By looking at the terms next to $$ dV $$, we find:
$$ \left(\frac{\partial U}{\partial V}\right)_T = T \left(\frac{\partial S}{\partial V}\right)_T - P $$
Finally, substitute our Maxwell relation ($$ \left(\frac{\partial S}{\partial V}\right)_T = \left(\frac{\partial P}{\partial T}\right)_V $$) into this equation:
$$ \left(\frac{\partial U}{\partial V}\right)_T = T \left(\frac{\partial P}{\partial T}\right)_V - P $$
Voila! Proof complete!

**Part 2: Finding U(V, T) for a van der Waals gas**

1. **Use the van der Waals equation:** We are given $$ P=\frac{R T}{V-b}-\frac{a}{V^{2}} $$.
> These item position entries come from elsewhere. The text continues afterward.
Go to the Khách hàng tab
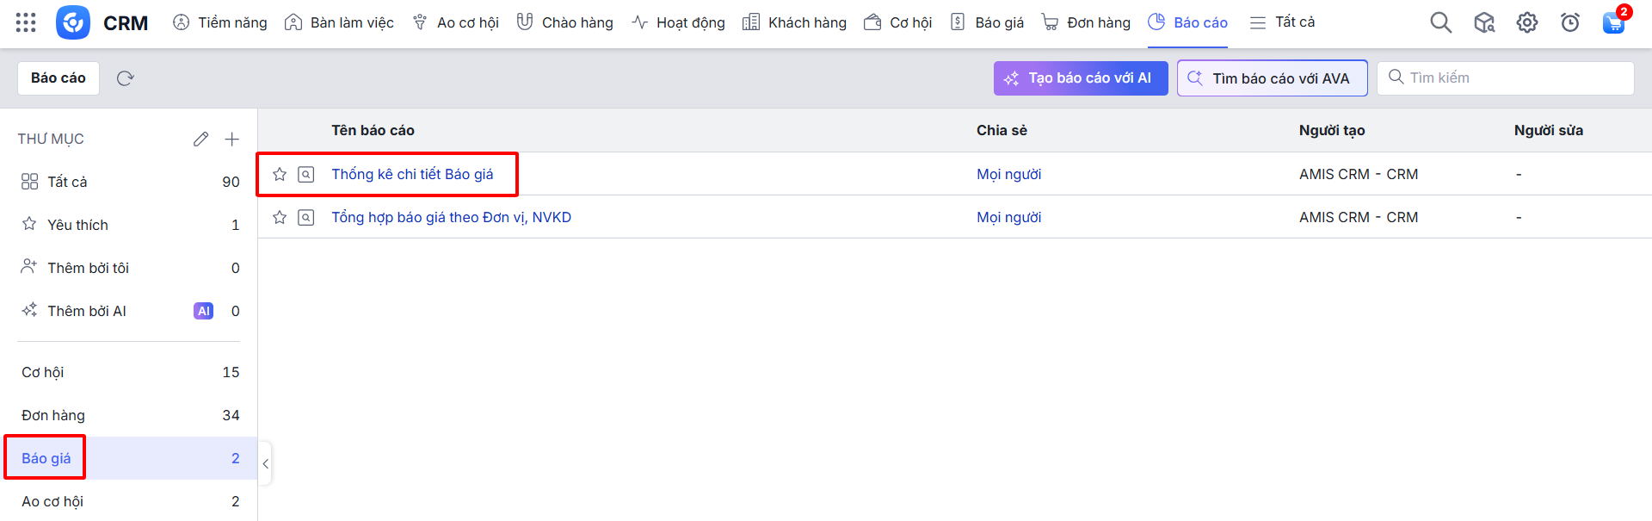The width and height of the screenshot is (1652, 521). click(794, 22)
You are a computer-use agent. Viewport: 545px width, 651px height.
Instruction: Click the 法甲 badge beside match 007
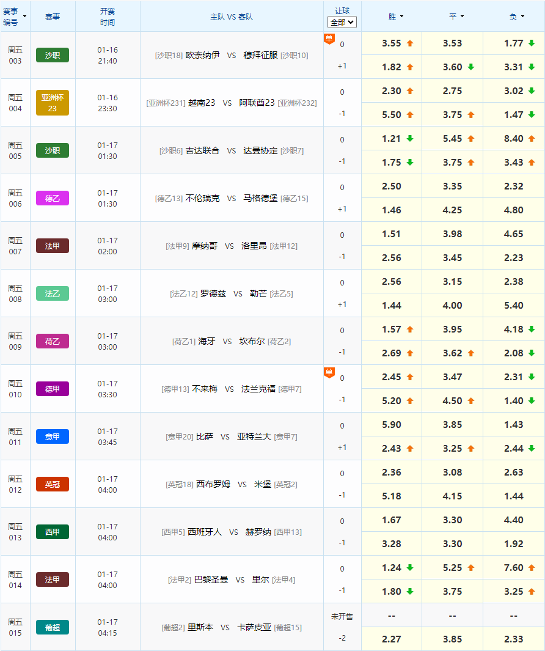click(x=53, y=245)
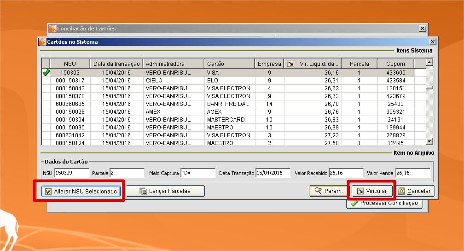Click the Administradora column header
The width and height of the screenshot is (464, 251).
point(173,64)
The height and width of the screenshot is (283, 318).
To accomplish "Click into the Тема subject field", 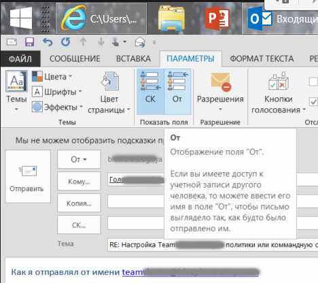I will pyautogui.click(x=213, y=245).
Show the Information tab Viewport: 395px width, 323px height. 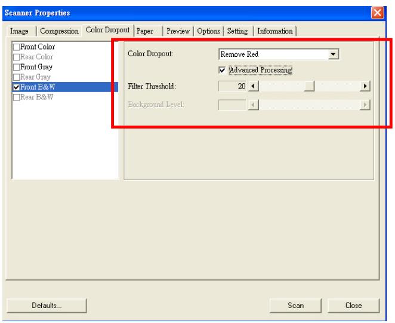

2. **Calculate $$ \left(\frac{\partial P}{\partial T}\right)_{V} $$:** We need to find how P changes with T, keeping V constant.
$$ \left(\frac{\partial P}{\partial T}\right)_{V} = \frac{\partial}{\partial T} \left( \frac{RT}{V-b} - \frac{a}{V^2} \right)_V $$
When we take the derivative with respect to T:
* The term $$ \frac{RT}{V-b} $$ becomes $$ \frac{R}{V-b} $$ (since R, V, and b are constants here).
* The term $$ -\frac{a}{V^2} $$ becomes 0 (since a and V are constants here).
So, $$ \left(\frac{\partial P}{\partial T}\right)_{V} = \frac{R}{V-b} $$

3. **Plug into the proven identity:** Now, substitute this and the van der Waals P into the identity:
$$ \left(\frac{\partial U}{\partial V}\right)_{T}=T\left(\frac{R}{V-b}\right)-\left(\frac{R T}{V-b}-\frac{a}{V^{2}}\right) $$
Let's simplify this expression:
$$ \left(\frac{\partial U}{\partial V}\right)_{T} = \frac{RT}{V-b} - \frac{RT}{V-b} + \frac{a}{V^2} $$
The $$ \frac{RT}{V-b} $$ terms cancel each other out! Awesome!
$$ \left(\frac{\partial U}{\partial V}\right)_{T} = \frac{a}{V^2} $$

4. **Integrate to find U(V, T):** This equation tells us how U changes with V at a constant T. To find U itself, we need to integrate with respect to V:
$$ U(V, T) = \int \frac{a}{V^2} dV $$
Integrating $$ \frac{a}{V^2} $$ gives us $$ -\frac{a}{V} $$.
Since we integrated with respect to V while holding T constant, there might be a part of U that only depends on T (it would disappear if we took a derivative with respect to V). Let's call this unknown part $$ f(T) $$.
So, $$ U(V, T) = -\frac{a}{V} + f(T) $$

5. **Use the given limit to find f(T):** The problem gives us a clue: "in the limit $$ V \rightarrow \infty $$, the form of U becomes $$ U=c T $$".
Let's apply this to our expression:
As V gets extremely large (approaches infinity), the term $$ -\frac{a}{V} $$ becomes zero.
So, $$ \lim_{V \rightarrow \infty} U(V, T) = 0 + f(T) $$
And we are told that this limit is equal to $$ cT $$.
Therefore, $$ f(T) = cT $$!

6. **Write the complete expression for U(V, T):** Substitute $$ f(T) = cT $$ back into our equation for U:
$$ U(V, T) = cT - \frac{a}{V} $$

And that's the complete answer! It's like solving two puzzles that fit perfectly together!